TASK INSTRUCTIONS: Copy out the material below, swapping every "given word" for "listed word" and leaving everything else unchanged.

[Rows showing where targets appear]
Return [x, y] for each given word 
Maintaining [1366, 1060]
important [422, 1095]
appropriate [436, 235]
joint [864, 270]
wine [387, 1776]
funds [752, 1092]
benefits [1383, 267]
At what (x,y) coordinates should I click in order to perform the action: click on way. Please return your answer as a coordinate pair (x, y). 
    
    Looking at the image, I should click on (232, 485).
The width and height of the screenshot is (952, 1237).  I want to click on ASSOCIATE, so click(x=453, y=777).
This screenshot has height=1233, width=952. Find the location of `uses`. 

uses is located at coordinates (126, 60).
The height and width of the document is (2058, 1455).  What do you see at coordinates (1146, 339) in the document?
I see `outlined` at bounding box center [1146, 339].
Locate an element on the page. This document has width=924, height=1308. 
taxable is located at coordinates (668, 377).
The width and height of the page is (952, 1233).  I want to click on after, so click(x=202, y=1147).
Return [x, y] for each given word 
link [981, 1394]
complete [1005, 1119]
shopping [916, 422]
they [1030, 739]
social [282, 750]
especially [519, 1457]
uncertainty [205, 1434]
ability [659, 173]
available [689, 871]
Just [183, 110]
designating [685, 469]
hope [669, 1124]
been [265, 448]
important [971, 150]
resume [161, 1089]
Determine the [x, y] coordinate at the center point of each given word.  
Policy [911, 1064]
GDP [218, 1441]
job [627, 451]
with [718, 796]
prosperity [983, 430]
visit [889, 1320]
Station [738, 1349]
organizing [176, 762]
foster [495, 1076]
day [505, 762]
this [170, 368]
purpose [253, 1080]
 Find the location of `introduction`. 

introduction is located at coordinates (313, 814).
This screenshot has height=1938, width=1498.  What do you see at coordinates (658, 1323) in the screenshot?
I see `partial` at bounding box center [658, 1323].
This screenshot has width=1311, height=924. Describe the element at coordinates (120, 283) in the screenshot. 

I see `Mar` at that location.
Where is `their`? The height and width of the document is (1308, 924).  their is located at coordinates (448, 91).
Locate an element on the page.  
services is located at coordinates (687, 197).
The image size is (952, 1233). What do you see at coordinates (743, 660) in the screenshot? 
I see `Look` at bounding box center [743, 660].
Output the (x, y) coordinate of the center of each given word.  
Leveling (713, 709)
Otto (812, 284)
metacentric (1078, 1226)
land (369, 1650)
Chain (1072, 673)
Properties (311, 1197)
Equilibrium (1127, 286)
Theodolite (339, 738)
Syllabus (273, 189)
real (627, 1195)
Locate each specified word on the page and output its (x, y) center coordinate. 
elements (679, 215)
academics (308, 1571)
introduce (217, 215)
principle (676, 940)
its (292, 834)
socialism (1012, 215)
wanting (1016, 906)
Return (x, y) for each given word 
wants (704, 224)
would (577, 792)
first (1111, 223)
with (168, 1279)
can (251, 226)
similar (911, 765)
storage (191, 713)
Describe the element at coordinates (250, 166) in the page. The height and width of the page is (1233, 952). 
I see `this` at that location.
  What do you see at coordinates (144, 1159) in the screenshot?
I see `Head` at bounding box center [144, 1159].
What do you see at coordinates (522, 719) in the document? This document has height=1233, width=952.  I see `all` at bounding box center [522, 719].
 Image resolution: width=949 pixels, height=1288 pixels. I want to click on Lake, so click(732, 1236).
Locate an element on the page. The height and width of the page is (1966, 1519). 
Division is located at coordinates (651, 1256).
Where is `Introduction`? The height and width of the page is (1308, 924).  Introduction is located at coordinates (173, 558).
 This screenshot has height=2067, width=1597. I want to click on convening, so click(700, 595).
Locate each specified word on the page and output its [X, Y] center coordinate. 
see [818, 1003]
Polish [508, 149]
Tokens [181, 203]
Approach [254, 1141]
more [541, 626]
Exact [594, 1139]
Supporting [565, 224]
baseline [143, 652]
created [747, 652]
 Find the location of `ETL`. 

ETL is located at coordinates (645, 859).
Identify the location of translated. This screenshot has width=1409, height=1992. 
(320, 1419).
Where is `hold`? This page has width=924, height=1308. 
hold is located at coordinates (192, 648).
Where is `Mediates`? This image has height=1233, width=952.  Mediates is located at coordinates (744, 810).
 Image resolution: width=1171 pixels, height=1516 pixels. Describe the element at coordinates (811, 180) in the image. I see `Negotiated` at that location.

PROBLEM SOLUTION:
Return [x, y] for each listed word 
Maintaining [1366, 1060]
important [422, 1095]
appropriate [436, 235]
joint [864, 270]
wine [387, 1776]
funds [752, 1092]
benefits [1383, 267]
At what (x,y) coordinates should I click in order to perform the action: click on way. Please return your answer as a coordinate pair (x, y). 
    
    Looking at the image, I should click on (232, 485).
The width and height of the screenshot is (952, 1237).  I want to click on ASSOCIATE, so click(x=453, y=777).
This screenshot has height=1233, width=952. Find the location of `uses`. 

uses is located at coordinates (126, 60).
The height and width of the document is (2058, 1455).  What do you see at coordinates (1146, 339) in the document?
I see `outlined` at bounding box center [1146, 339].
Locate an element on the page. This document has width=924, height=1308. 
taxable is located at coordinates (668, 377).
The width and height of the page is (952, 1233).  I want to click on after, so click(x=202, y=1147).
Return [x, y] for each listed word 
link [981, 1394]
complete [1005, 1119]
shopping [916, 422]
they [1030, 739]
social [282, 750]
especially [519, 1457]
uncertainty [205, 1434]
ability [659, 173]
available [689, 871]
Just [183, 110]
designating [685, 469]
hope [669, 1124]
been [265, 448]
important [971, 150]
resume [161, 1089]
Determine the [x, y] coordinate at the center point of each listed word.  
Policy [911, 1064]
GDP [218, 1441]
job [627, 451]
with [718, 796]
prosperity [983, 430]
visit [889, 1320]
Station [738, 1349]
organizing [176, 762]
foster [495, 1076]
day [505, 762]
this [170, 368]
purpose [253, 1080]
 Find the location of `introduction`. 

introduction is located at coordinates (313, 814).
This screenshot has height=1938, width=1498.  What do you see at coordinates (658, 1323) in the screenshot?
I see `partial` at bounding box center [658, 1323].
This screenshot has width=1311, height=924. Describe the element at coordinates (120, 283) in the screenshot. 

I see `Mar` at that location.
Where is `their`? The height and width of the document is (1308, 924).  their is located at coordinates (448, 91).
Locate an element on the page.  
services is located at coordinates (687, 197).
The image size is (952, 1233). What do you see at coordinates (743, 660) in the screenshot? 
I see `Look` at bounding box center [743, 660].
Output the (x, y) coordinate of the center of each listed word.  
Leveling (713, 709)
Otto (812, 284)
metacentric (1078, 1226)
land (369, 1650)
Chain (1072, 673)
Properties (311, 1197)
Equilibrium (1127, 286)
Theodolite (339, 738)
Syllabus (273, 189)
real (627, 1195)
Locate each specified word on the page and output its (x, y) center coordinate. 
elements (679, 215)
academics (308, 1571)
introduce (217, 215)
principle (676, 940)
its (292, 834)
socialism (1012, 215)
wanting (1016, 906)
Return (x, y) for each listed word 
wants (704, 224)
would (577, 792)
first (1111, 223)
with (168, 1279)
can (251, 226)
similar (911, 765)
storage (191, 713)
Describe the element at coordinates (250, 166) in the page. The height and width of the page is (1233, 952). 
I see `this` at that location.
  What do you see at coordinates (144, 1159) in the screenshot?
I see `Head` at bounding box center [144, 1159].
What do you see at coordinates (522, 719) in the document? This document has height=1233, width=952.  I see `all` at bounding box center [522, 719].
 Image resolution: width=949 pixels, height=1288 pixels. I want to click on Lake, so click(732, 1236).
Locate an element on the page. The height and width of the page is (1966, 1519). 
Division is located at coordinates (651, 1256).
Where is `Introduction`? The height and width of the page is (1308, 924).  Introduction is located at coordinates (173, 558).
 This screenshot has height=2067, width=1597. I want to click on convening, so click(700, 595).
Locate each specified word on the page and output its [X, Y] center coordinate. 
see [818, 1003]
Polish [508, 149]
Tokens [181, 203]
Approach [254, 1141]
more [541, 626]
Exact [594, 1139]
Supporting [565, 224]
baseline [143, 652]
created [747, 652]
 Find the location of `ETL`. 

ETL is located at coordinates (645, 859).
Identify the location of translated. This screenshot has width=1409, height=1992. 
(320, 1419).
Where is `hold`? This page has width=924, height=1308. 
hold is located at coordinates (192, 648).
Where is `Mediates`? This image has height=1233, width=952.  Mediates is located at coordinates (744, 810).
 Image resolution: width=1171 pixels, height=1516 pixels. Describe the element at coordinates (811, 180) in the image. I see `Negotiated` at that location.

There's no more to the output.